Ecco come inserire gli sprint nella tua routine di fitness.

Innanzitutto, trova uno spazio in cui puoi correre tutto, come un campo, una pista o un lungo vialetto (come Bell). Mira a circa mezzo campo da football di lunghezza, suggerisce McCall. Assicurati di fare un riscaldamento dinamico per prevenire lesioni e preparare anche i tuoi muscoli (qui c'è un cinque minuti di riscaldamento di corsa provare).

Ora arriva il vero lavoro. Più forte che puoi, sprint fino alla fine del tuo spazio, quindi torna indietro. Poiché lo sprint è piuttosto avanzato, puoi anche fare pick-up se non sei ancora a quel livello, il che significa passare dalla camminata al jogging a uno sprint completo (piuttosto che dal camminare dritto a sprint).

Ad ogni modo, la chiave qui è dare a ciascuno il 100 percento del tuo sforzo, dice McCall. "Dovresti essere in grado di correre il decimo sprint con la stessa forza con cui hai corso il primo", dice.
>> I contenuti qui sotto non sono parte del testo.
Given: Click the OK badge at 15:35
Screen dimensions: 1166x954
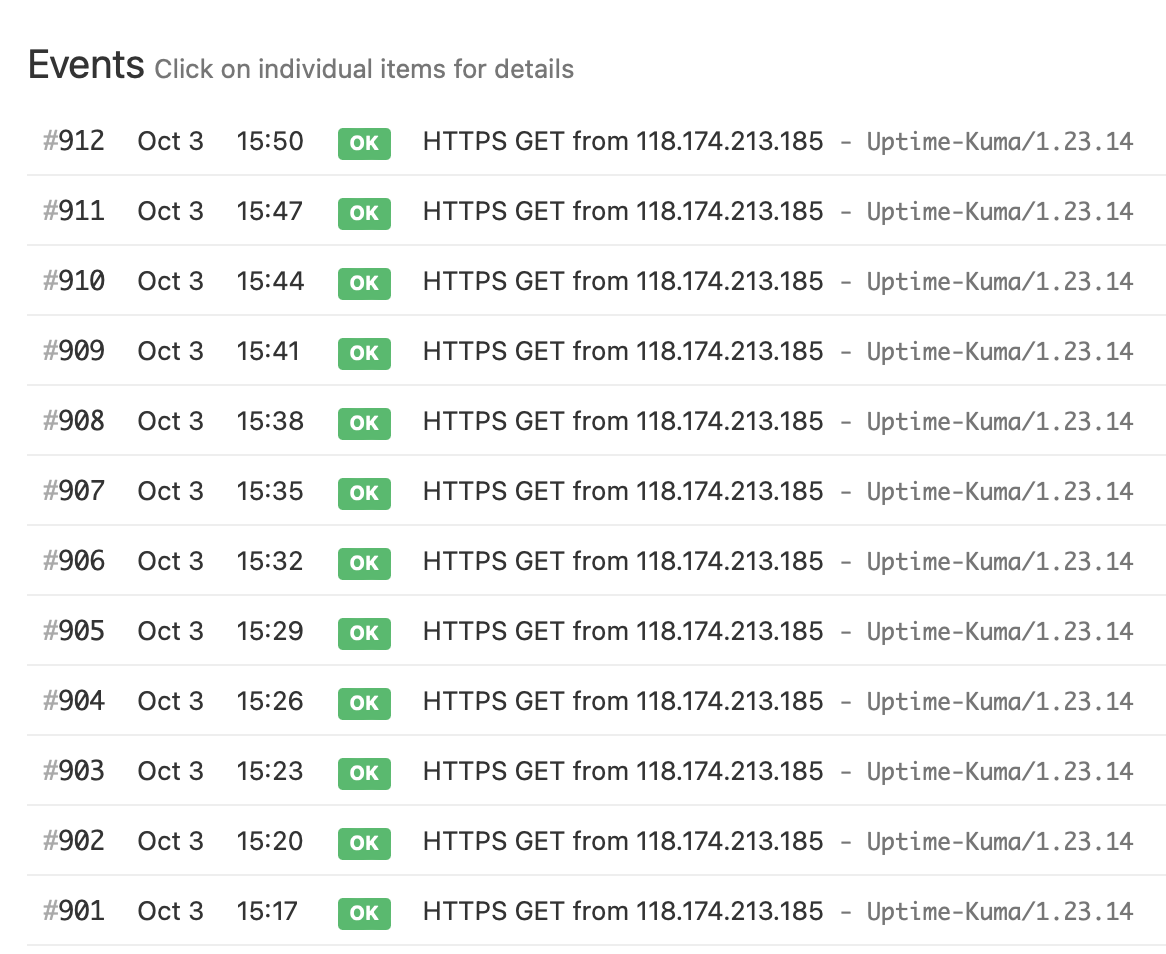Looking at the screenshot, I should pyautogui.click(x=364, y=492).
Ciò significa che il tempo di recupero nel mezzo è un must. "Se stai facendo uno sprint corretto, dovrebbe essere di circa 4 a 1 o 5 a 1 tra recupero e lavoro. Quindi, se corri per circa 15 secondi, dovresti riposare circa un minuto tra gli sprint", afferma McCall. Quel recupero può essere il ritorno all'inizio del tuo spazio. "Camminare solo un po' aiuta con la circolazione, e aiuta con quella percezione che stai ancora facendo qualcosa", dice. Camminare nel mezzo è tanto psicologico quanto fisiologico, quindi puoi semplicemente stare fermo se preferisci, dice.

L'obiettivo è tornare a uno stato in cui puoi dare il massimo al prossimo sprint e ciò che sembra per ogni persona è diverso. Non importa chi tu sia, non c'è dubbio che lo sprint sia un'incredibile sfida di fitness.